Il a cru devoir installer la police de la pensée pour faire face au débat sur un éventuel troisième mandat. Sa solution radicale est d’amener à la guillotine toute personne qui passera outre la consigne du chef. Il n’accordera aucune marge d’erreur, pas même à ceux ou celles dont la langue a simplement fourché !
Ce sujet est grave pour le Prince qui croyait que son second mandat, décroché avec plus de 58% des voix, à la suite d’un processus chahuté, allait être un long fleuve tranquille. Il met surtout mal à l’aise un président pris en flagrant délit de rupture de contrat de confiance avec son peuple au sujet de la durée de son premier mandat (il avait promis de faire cinq ans et finalement …).
Mais qu’est-ce qui fait autant peur à Macky Sall ? Si la présidentielle de 2024 n’est plus un enjeu pour lui, qu’est-ce qui expliquerait cette colère noire du président sortant, chaque fois qu’un membre de son camp évoque la question ? Et si la discipline de parti qui veut mettre tous les membres de la majorité présidentielle au pas, n’était qu’un prétexte pour cacher l’essentiel ?
L’approche psychologique ou psychanalytique de cette question nous aidera, peut-être, à démêler les secrets du divan. En entrant par effraction dans la tête du premier des Sénégalais. Nous ne résistons pas à l’idée de penser que le président est en train de vivre la fin de son pouvoir comme un trauma. Même le choix d’un dauphin n’apaisera pas sa «mélancolie». Il est, comme qui dirait, dans le temps de la «solitude des mourants» pour parler comme Norbert Elias.
La perte du pouvoir dont il avait refoulé l’idée, est désormais de l’ordre de la réalité, à mesure que les heures, les jours, les années passent. Imparable et incontournable, la fin s’imposera à un pouvoir que le Prince croyait éternel. Rien qu’à penser à cette idée, ça fait peur ! Pas qu’il ignore que le pouvoir des hommes est éphémère, mais les oripeaux et les accessoires de celui-ci l’ont conduit à mettre entre parenthèse la réalité tangible d’une fin irréversible, pour se laisser bercer par la conviction fausse d’être éternel.
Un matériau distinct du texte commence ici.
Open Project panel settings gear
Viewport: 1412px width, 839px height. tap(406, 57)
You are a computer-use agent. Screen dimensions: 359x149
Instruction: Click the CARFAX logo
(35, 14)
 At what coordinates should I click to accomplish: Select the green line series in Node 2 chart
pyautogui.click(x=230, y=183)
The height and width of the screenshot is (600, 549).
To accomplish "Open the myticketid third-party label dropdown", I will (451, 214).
C’est la réponse concoctée pour faire un croc-en-jambe à l’impensable, à l’insupportable fin de cycle. Le temps de la séparation arrive à grands pas, l’inéluctable finitude sera le tombeau du corps présidentiel qui a entamé le processus de dégénérescence. Son rapport au temps change, puisqu’il n’est plus autorisé de parler au futur.
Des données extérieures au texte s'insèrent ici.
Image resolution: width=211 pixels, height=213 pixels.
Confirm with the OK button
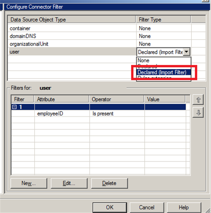pos(110,207)
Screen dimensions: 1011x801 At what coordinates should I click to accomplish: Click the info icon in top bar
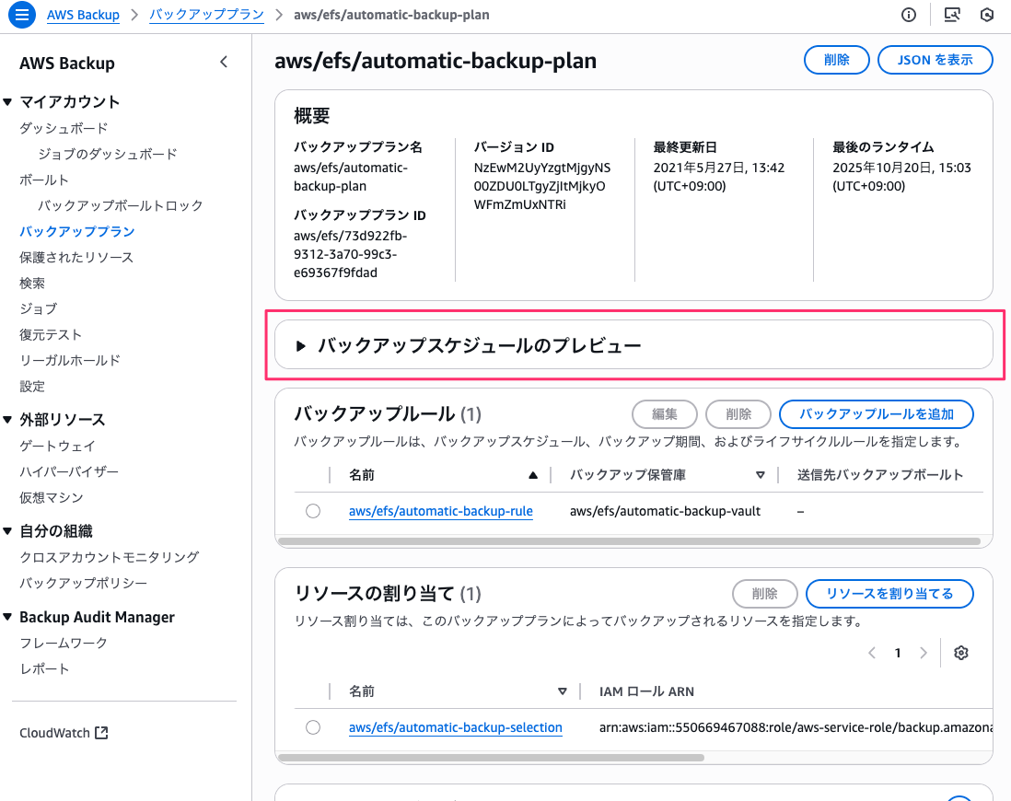(909, 15)
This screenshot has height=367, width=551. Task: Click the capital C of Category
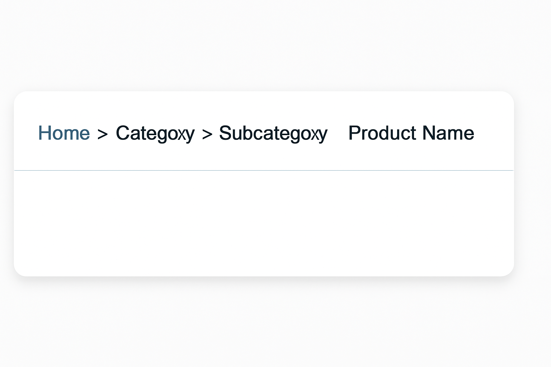point(122,133)
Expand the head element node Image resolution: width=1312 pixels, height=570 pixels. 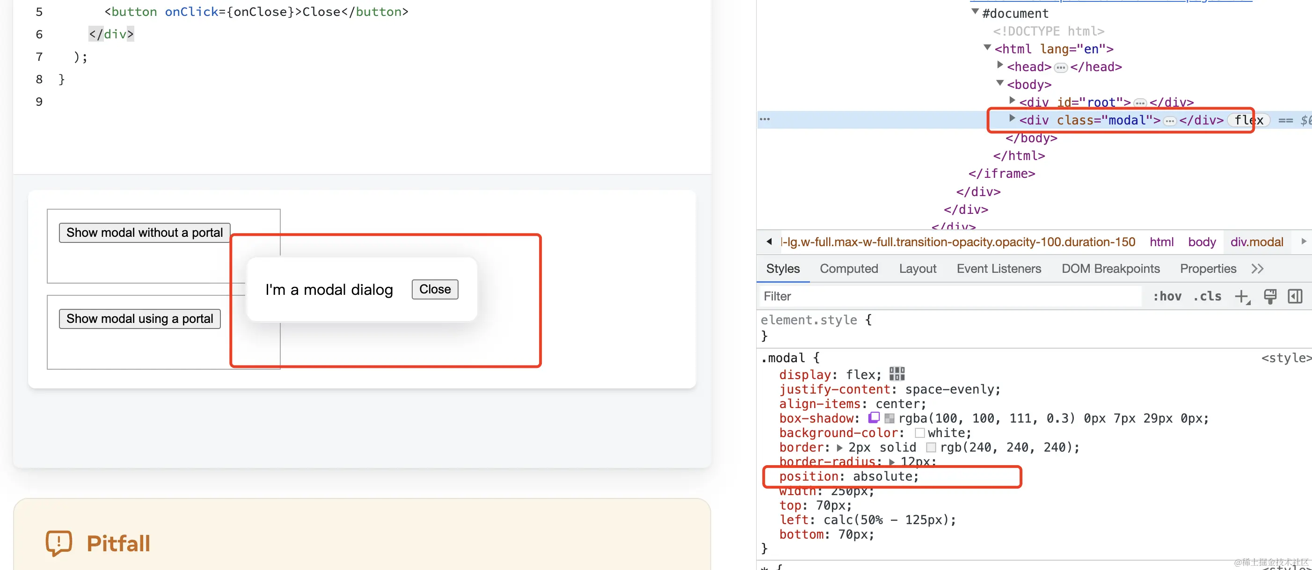coord(1000,65)
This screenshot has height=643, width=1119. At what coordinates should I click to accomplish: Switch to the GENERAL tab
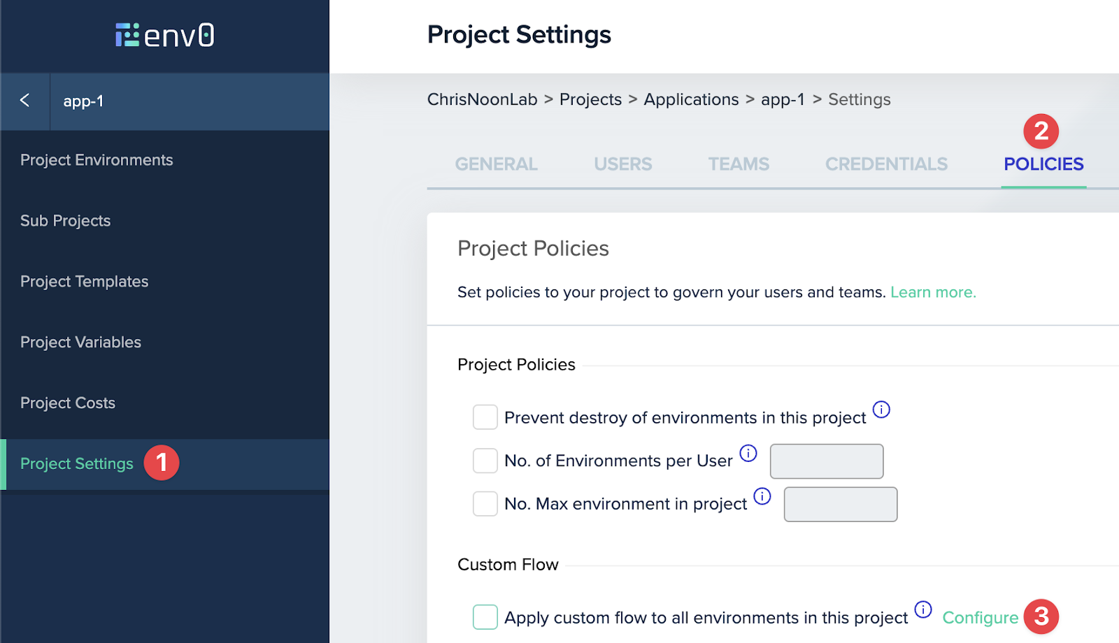tap(496, 164)
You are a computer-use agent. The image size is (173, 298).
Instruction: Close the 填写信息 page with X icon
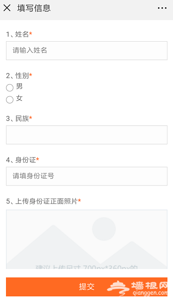[7, 8]
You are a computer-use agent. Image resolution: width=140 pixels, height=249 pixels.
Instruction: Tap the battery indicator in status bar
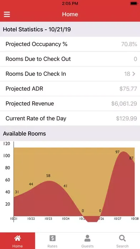click(x=134, y=3)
Tout s’organise désormais autour du passé et du présent. Il aurait souhaité que le temps suspende son envol pour vivre éternellement ses instants de déplacements présidentiels : escorte, gyrophare, bodyguards aux lunettes noires, garde présidentielle, griots tailleurs d’arbres généalogiques, militants de conviction et militants de circonstance, etc. Olympe ! «La couronne est un objet singulier, son pluriel n’a pas de sens», affirment Jacques Séguéla et Thierry Saussez dans leur ouvrage : La prise de l’Elysée.
Le président semble habité par l’angoisse de devoir perdre cette «couronne» un jour et devenir Monsieur-tout-le-monde. Rien qu’à y penser…. ça donne le vertige !
Ces défénestrations tous azimuts ont tout l’air de traduire l’agacement contre l’irréversible, la perte de contrôle de soi, mais aussi la fragilité d’un homme qui prend conscience qu’il n’est qu’un colosse aux pieds d’argile.
Cet emportement pourrait aussi mettre à nu l’impuissance d’un chef qui n’a visiblement pas les moyens de ses ambitions pour un Sénégal émergent. Les promesses électorales dorment encore dans les tiroirs, attendant beaucoup de milliards pour être traduites en actes.